When you reach the line containing "Click the 一键生成 button", begin copying exactly, and keep going through the last line of the records below, copying nothing before it.

[Stored items]
----------------------------------------

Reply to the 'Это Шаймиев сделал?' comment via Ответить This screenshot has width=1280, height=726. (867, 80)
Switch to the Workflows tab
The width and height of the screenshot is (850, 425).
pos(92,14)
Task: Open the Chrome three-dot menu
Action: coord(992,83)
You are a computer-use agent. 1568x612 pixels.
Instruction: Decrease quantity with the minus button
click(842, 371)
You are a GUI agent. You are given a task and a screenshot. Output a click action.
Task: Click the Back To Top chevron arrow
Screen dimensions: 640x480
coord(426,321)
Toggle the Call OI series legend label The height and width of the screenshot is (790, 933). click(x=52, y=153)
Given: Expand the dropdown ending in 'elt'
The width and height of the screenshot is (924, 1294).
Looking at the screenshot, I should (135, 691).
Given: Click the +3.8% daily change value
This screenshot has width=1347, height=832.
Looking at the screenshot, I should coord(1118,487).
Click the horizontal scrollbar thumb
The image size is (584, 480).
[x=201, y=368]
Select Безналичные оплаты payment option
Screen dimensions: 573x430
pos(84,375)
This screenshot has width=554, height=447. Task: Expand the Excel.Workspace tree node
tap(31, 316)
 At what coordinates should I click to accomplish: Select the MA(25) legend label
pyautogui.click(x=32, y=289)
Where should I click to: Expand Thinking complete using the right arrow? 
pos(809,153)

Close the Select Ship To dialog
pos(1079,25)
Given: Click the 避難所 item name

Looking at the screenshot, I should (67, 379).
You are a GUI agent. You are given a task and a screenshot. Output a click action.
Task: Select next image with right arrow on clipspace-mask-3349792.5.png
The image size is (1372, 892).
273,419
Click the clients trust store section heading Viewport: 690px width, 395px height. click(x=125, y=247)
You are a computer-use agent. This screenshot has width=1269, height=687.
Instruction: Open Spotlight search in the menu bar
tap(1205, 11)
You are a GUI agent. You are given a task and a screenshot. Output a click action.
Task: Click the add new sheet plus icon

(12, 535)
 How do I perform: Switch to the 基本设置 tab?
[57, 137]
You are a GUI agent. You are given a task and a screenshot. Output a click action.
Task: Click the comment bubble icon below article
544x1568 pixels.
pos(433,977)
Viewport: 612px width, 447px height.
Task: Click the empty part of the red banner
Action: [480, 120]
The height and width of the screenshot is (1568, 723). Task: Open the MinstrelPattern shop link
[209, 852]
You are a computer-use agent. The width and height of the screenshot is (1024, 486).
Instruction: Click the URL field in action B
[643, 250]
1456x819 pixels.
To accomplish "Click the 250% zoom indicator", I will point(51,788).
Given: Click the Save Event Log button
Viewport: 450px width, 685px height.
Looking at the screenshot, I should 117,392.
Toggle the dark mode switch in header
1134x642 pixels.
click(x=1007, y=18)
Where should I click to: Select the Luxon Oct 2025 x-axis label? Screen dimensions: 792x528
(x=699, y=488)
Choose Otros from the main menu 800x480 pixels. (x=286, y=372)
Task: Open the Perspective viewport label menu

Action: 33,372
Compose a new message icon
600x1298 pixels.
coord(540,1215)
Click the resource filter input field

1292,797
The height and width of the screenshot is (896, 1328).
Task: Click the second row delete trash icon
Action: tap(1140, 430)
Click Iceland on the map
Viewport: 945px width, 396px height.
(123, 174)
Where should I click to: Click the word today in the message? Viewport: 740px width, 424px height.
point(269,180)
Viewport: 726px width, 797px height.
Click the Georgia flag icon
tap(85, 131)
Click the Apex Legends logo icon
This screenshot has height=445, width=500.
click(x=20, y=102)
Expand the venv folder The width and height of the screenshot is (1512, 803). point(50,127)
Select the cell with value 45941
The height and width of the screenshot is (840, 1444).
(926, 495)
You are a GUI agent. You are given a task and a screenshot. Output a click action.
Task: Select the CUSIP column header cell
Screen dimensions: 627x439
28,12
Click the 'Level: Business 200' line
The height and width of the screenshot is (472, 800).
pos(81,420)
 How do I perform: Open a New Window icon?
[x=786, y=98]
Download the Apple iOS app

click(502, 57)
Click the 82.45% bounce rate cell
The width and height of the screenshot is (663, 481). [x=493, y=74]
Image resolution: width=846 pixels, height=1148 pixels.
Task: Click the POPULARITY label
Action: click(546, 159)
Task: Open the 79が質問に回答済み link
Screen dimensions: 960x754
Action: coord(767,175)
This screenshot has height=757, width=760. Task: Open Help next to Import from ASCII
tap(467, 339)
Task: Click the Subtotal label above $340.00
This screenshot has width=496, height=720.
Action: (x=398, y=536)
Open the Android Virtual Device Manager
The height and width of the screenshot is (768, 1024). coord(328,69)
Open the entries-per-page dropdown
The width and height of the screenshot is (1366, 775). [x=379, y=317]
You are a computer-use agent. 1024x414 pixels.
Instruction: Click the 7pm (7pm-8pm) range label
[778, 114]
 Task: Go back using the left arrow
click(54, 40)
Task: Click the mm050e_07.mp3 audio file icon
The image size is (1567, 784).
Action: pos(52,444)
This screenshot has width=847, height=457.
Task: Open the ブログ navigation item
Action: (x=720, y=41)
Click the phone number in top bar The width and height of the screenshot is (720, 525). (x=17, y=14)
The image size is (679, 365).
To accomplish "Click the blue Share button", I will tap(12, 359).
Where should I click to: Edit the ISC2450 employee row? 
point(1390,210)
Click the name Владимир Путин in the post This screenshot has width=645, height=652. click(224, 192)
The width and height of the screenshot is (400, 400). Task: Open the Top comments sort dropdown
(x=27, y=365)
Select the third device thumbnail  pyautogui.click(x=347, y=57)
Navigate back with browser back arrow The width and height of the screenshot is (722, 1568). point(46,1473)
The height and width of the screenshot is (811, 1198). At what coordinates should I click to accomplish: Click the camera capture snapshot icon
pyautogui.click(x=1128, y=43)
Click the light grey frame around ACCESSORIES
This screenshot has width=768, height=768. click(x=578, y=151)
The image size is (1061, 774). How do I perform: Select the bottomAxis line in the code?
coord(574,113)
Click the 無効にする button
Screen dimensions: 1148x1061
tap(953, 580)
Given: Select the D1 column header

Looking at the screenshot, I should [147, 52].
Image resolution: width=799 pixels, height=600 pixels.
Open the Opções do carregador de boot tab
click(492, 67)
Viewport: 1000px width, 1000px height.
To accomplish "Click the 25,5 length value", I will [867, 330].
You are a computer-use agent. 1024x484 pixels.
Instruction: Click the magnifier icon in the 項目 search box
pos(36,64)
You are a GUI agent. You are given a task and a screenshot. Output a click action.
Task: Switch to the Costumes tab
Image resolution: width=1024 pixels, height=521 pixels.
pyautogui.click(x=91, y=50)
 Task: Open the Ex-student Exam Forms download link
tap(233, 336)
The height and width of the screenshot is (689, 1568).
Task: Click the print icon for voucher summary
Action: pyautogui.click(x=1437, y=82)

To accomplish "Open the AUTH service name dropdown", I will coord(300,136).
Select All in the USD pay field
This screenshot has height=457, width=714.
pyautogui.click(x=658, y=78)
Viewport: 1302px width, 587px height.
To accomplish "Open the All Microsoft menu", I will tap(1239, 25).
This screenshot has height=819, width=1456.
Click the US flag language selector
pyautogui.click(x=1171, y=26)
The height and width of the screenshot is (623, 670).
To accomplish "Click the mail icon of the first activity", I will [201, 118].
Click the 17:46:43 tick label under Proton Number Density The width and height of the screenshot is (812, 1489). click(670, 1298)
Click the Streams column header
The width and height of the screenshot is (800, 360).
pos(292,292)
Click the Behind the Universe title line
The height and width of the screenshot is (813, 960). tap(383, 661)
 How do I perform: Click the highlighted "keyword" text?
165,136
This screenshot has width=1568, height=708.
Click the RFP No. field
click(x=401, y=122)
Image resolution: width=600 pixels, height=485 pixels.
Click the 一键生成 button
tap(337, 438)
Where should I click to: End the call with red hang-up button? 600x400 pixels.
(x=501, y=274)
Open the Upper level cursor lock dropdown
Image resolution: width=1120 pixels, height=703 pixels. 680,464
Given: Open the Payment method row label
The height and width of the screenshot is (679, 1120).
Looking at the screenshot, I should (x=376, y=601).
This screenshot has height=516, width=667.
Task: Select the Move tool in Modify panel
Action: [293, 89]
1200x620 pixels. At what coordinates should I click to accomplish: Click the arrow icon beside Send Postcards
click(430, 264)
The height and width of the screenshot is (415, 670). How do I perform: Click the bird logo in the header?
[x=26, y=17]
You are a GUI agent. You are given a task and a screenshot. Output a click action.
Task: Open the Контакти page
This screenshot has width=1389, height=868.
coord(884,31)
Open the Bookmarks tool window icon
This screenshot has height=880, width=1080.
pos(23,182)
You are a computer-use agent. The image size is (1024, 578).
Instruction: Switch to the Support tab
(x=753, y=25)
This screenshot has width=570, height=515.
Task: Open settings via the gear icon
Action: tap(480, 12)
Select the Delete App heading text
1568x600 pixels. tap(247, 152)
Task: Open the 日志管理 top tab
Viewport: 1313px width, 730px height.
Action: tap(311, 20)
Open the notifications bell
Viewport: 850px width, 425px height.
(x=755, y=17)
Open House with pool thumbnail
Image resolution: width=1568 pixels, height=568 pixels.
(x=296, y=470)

----------------------------------------

* _Task answer_:
Click the 一键生成 button
tap(337, 438)
Where should I click to: End the call with red hang-up button? 600x400 pixels.
(x=501, y=274)
Open the Upper level cursor lock dropdown
Image resolution: width=1120 pixels, height=703 pixels. 680,464
Given: Open the Payment method row label
The height and width of the screenshot is (679, 1120).
Looking at the screenshot, I should (x=376, y=601).
This screenshot has height=516, width=667.
Task: Select the Move tool in Modify panel
Action: [293, 89]
1200x620 pixels. At what coordinates should I click to accomplish: Click the arrow icon beside Send Postcards
click(430, 264)
The height and width of the screenshot is (415, 670). How do I perform: Click the bird logo in the header?
[x=26, y=17]
You are a GUI agent. You are given a task and a screenshot. Output a click action.
Task: Open the Контакти page
This screenshot has width=1389, height=868.
coord(884,31)
Open the Bookmarks tool window icon
This screenshot has height=880, width=1080.
pos(23,182)
You are a computer-use agent. The image size is (1024, 578).
Instruction: Switch to the Support tab
(x=753, y=25)
This screenshot has width=570, height=515.
Task: Open settings via the gear icon
Action: tap(480, 12)
Select the Delete App heading text
1568x600 pixels. tap(247, 152)
Task: Open the 日志管理 top tab
Viewport: 1313px width, 730px height.
Action: tap(311, 20)
Open the notifications bell
Viewport: 850px width, 425px height.
(x=755, y=17)
Open House with pool thumbnail
Image resolution: width=1568 pixels, height=568 pixels.
(x=296, y=470)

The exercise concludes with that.